## PROBLEM TO WORK ON:
Repeat the lines below exactly as written, please, from the line with "The width and height of the screenshot is (995, 616)." to the line with "Click the red", both lines included, and no others.

## MATERIAL PROVIDED:
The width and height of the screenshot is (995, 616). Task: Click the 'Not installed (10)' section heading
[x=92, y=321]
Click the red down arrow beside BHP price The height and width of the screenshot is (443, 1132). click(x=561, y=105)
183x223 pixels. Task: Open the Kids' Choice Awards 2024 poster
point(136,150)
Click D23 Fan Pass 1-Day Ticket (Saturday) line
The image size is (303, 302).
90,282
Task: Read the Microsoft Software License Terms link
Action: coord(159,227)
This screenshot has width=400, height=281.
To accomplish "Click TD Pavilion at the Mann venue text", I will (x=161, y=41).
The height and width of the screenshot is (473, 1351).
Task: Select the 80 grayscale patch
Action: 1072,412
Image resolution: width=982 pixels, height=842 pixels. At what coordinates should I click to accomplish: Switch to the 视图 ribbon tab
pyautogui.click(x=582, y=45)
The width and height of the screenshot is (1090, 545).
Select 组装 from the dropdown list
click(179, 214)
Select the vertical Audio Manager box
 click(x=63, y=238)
* * *
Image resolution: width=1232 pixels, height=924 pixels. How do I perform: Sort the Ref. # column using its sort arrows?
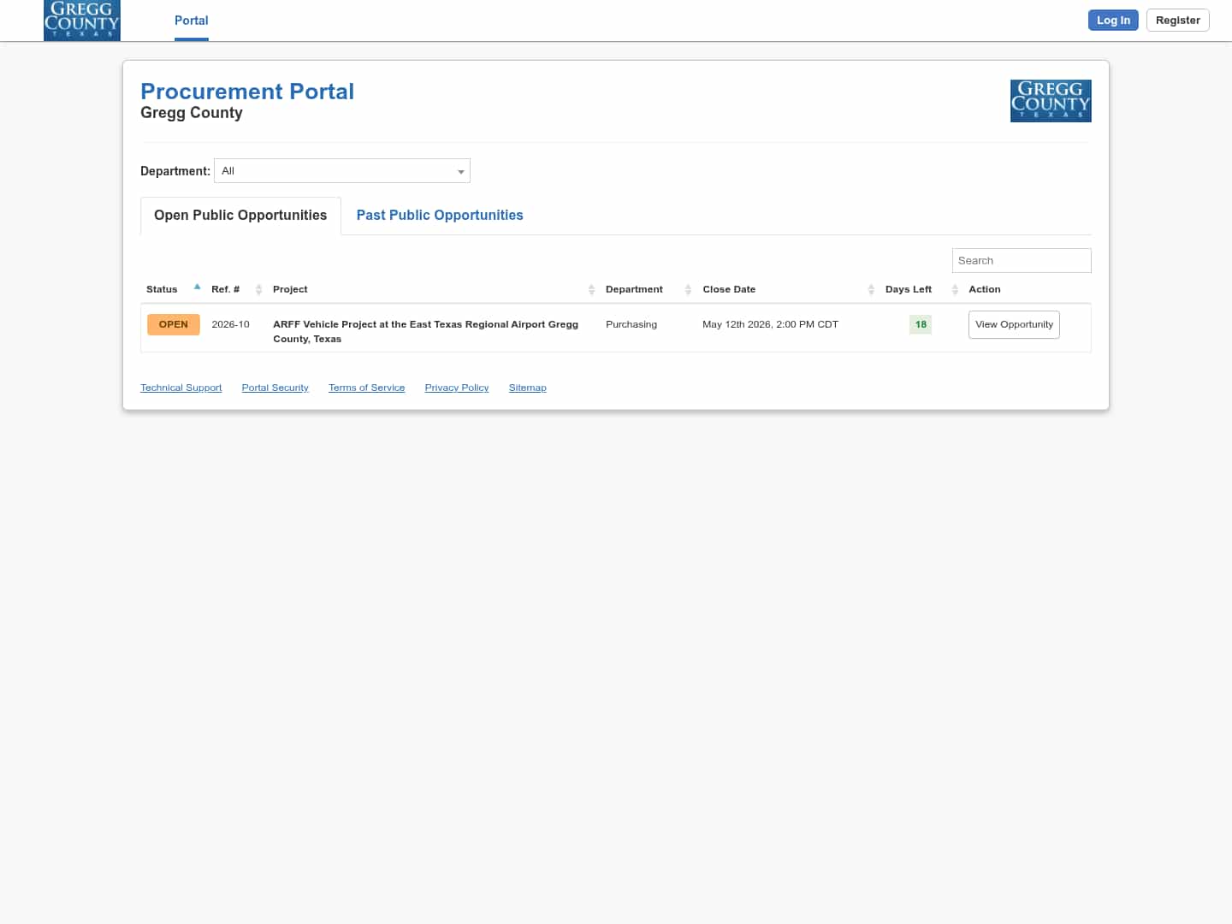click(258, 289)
---
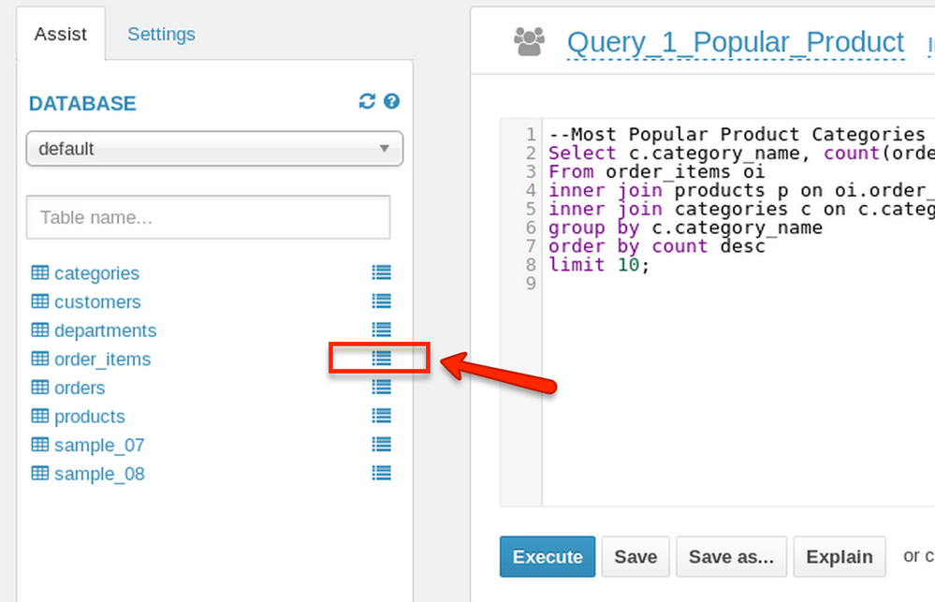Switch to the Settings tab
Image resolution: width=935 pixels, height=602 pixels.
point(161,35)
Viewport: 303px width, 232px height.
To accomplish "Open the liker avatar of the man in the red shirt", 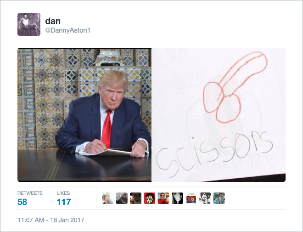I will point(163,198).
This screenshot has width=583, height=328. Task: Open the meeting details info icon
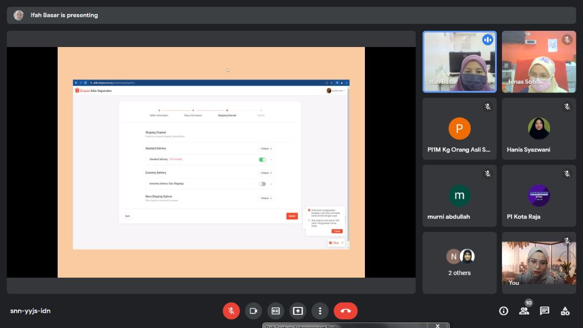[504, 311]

## WRITTEN ANSWER:
The width and height of the screenshot is (995, 616). Task: Click the 'Not installed (10)' section heading
[x=92, y=321]
Click the red down arrow beside BHP price The height and width of the screenshot is (443, 1132). click(x=561, y=105)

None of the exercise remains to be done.